Tailoring Water Injection Strategies: Establishing an effective water drive system is critical in low-permeability reservoirs. Future work can explore more tailored water injection schemes that adjust the injection rates based on real-time reservoir pressure monitoring and water absorption rates in barrier layers. This can help maintain an optimal injection–production ratio and ensure efficient pressure distribution throughout the reservoir.
Experimental Studies on Water Absorption: Conducting further laboratory experiments to understand the water absorption properties of different lithologies, especially in the context of varying permeability and porosity, can provide better inputs for reservoir simulations. These studies would help quantify the water absorption capacity of non-reservoir layers, providing critical data to refine water injection strategies.
Sealing and Well Integrity Improvements: Another critical area of focus is ensuring better sealing at block boundaries, faults, and wellbore cementing to prevent water from migrating uncontrollably into non-producing layers. Future work should investigate advanced wellbore integrity techniques, such as improved cementing methods, to reduce crossflow and water losses.
Integrated Monitoring and Data Analytics: Implementing real-time pressure and flow monitoring systems and advanced data analytics can help detect early signs of water migration into non-reservoir lithologies and adjust water injection parameters accordingly. Machine learning and AI could analyze patterns and optimize water injection in real time.
7. Conclusions
This study focuses on the Chaoyanggou Oilfield, a typical low-permeability reservoir, where a full lithology geological model was established by dividing its complex lithological distribution. Combined with numerical simulation methods, the study analyzes the causes and evolution of high injection–production ratios at different development stages. It examines the absorption and distribution of water in the reservoir and barrier and intercalated layers, providing a detailed characterization of the composition of injected water. The main conclusions are as follows:
The injection–production ratio (IPR) and cumulative injection–production ratio (CIPR) show significant variation across different development stages. In the early stages, IPR is relatively high, indicating that much of the injected water is used for energy storage rather than immediate production, particularly in low-permeability reservoirs.
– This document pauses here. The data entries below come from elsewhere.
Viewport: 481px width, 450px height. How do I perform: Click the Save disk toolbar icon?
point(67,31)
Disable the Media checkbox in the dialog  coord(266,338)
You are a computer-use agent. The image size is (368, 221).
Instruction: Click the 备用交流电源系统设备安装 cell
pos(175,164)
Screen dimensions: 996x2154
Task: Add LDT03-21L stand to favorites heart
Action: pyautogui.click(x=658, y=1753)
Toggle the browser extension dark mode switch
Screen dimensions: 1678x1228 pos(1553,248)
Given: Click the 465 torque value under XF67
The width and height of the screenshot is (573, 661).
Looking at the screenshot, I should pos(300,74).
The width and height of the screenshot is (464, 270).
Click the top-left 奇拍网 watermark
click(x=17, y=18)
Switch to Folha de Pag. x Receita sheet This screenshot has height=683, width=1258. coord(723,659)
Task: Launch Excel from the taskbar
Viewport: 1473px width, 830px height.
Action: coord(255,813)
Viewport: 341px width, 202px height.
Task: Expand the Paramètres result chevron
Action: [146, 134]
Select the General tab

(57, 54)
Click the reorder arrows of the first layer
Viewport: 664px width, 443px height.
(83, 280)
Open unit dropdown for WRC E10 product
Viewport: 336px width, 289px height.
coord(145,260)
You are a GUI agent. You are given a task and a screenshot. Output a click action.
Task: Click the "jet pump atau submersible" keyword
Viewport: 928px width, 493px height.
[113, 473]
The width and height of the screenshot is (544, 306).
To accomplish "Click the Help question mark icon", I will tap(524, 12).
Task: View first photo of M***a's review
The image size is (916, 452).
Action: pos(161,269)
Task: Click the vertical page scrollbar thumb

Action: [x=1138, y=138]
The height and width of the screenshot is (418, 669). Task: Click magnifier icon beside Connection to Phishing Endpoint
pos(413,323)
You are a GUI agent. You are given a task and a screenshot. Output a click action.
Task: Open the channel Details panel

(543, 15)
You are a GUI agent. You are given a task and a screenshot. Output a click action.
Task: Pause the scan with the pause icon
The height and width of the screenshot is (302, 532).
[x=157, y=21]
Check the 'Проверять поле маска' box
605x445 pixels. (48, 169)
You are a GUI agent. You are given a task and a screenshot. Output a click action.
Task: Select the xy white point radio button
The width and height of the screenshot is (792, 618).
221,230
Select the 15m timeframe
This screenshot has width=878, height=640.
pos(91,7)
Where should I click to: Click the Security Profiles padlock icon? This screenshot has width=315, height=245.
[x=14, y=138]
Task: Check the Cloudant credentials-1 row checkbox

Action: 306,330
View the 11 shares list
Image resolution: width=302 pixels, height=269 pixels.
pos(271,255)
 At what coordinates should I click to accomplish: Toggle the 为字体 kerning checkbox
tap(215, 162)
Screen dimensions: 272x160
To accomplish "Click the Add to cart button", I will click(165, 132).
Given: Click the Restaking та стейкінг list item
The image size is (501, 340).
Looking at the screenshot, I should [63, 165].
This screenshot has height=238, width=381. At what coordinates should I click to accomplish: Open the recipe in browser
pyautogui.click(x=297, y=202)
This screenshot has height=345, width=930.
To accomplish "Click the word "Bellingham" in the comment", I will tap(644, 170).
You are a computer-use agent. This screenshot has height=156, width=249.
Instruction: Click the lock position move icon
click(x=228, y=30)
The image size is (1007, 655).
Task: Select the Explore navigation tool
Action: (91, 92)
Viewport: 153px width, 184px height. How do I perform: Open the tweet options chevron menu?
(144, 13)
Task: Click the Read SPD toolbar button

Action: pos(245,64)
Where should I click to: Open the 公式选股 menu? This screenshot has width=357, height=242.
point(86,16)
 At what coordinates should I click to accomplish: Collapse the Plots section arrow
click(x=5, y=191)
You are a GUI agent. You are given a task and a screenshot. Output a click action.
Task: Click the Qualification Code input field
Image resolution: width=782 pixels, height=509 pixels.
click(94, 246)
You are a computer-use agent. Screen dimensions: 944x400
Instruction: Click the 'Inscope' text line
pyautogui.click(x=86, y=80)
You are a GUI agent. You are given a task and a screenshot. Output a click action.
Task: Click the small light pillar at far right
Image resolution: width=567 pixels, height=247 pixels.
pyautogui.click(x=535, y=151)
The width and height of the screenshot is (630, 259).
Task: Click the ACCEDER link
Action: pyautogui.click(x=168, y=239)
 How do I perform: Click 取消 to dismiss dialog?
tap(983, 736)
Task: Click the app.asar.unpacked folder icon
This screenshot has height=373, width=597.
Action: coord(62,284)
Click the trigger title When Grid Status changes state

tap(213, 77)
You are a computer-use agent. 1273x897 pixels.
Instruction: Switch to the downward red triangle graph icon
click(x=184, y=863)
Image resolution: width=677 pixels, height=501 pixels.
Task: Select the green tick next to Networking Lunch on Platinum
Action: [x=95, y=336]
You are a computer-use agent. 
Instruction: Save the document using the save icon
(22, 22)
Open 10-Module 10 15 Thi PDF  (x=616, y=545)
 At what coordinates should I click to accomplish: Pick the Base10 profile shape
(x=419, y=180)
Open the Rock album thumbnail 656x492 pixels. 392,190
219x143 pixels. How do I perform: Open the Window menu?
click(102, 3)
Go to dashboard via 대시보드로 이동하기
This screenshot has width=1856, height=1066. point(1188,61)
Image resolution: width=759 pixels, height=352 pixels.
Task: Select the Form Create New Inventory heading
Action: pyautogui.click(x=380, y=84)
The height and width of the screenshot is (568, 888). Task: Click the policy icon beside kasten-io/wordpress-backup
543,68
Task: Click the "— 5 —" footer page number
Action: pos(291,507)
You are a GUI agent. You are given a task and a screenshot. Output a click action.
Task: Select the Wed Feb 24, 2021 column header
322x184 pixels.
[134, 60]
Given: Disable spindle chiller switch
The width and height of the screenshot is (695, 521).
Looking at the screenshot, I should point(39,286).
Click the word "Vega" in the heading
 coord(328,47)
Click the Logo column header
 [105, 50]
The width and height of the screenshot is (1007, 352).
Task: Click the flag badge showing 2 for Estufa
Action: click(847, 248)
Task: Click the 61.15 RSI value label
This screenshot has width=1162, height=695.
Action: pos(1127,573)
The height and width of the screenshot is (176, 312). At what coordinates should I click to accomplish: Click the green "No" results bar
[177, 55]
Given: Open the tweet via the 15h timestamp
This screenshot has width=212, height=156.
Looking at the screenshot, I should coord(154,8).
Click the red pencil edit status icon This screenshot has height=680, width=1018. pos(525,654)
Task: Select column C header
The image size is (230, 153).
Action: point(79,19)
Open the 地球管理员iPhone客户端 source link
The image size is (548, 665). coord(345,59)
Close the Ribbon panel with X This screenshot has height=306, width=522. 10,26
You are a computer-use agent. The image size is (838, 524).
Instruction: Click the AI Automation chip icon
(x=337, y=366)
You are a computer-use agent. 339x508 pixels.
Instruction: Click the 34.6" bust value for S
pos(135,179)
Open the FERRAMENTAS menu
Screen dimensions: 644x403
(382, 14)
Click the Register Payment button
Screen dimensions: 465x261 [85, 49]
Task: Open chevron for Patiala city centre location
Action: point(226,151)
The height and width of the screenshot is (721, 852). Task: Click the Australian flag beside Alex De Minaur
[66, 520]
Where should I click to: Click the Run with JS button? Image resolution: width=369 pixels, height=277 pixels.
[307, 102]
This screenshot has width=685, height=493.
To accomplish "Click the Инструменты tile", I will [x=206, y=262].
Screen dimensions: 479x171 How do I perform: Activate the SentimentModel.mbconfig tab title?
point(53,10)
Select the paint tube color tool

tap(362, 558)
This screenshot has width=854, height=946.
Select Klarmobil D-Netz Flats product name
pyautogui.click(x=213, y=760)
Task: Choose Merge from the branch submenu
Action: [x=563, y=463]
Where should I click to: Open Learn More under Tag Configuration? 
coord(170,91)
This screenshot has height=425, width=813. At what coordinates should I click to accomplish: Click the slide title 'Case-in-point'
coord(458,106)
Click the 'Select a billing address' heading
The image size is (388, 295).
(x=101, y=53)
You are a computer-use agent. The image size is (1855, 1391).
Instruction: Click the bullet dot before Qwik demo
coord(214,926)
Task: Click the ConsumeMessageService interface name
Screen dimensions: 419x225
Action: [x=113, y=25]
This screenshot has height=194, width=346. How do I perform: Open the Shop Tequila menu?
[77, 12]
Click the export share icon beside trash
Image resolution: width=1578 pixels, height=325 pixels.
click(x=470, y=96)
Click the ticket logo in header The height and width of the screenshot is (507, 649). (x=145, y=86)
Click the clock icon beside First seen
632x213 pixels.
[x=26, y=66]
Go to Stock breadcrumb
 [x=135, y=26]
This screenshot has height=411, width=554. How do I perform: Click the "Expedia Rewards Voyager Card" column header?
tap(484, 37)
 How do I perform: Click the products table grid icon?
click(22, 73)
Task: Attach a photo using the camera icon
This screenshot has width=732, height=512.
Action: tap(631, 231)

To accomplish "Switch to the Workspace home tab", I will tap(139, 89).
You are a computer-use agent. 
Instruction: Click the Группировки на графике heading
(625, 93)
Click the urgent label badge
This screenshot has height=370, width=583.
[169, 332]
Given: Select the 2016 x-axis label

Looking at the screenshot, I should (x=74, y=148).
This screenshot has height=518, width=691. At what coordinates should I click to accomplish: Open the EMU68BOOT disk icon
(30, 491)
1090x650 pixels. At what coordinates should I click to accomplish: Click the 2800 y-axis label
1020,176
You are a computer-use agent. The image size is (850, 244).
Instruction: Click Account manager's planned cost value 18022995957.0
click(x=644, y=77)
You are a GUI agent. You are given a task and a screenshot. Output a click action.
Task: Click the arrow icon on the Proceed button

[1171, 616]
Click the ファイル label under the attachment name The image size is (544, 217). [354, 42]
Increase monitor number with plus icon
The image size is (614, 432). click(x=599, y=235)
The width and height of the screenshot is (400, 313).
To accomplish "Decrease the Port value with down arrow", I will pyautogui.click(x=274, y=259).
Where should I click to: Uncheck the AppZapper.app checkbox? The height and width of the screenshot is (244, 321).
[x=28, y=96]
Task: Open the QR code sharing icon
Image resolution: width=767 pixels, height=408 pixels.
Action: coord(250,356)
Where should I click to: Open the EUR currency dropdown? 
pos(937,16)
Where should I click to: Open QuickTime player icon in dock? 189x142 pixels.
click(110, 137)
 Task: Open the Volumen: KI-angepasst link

The absorption of injected water into the barrier and intercalated layers is a critical factor influencing reservoir dynamics. Vertical and lateral water absorption pathways, mainly through fractures, affect water injection efficiency and the reservoir’s overall pressure distribution.
As development progresses through different water-cut stages, the contribution of water production increases while underground water storage and overflow decrease. This reflects the transition from water storage to more effective water-driven output as the drive system becomes fully established.
Low-permeability reservoirs’ ability to store elastic water is essential for building and maintaining an effective drive system. However, managing water migration into barrier and intercalated layers remains a crucial challenge for optimizing injection–production balance and ensuring long-term reservoir productivity.
These findings highlight the importance of adapting water injection strategies to account for the complex interactions between reservoir layers and barrier and intercalated layers, particularly in low-permeability reservoirs.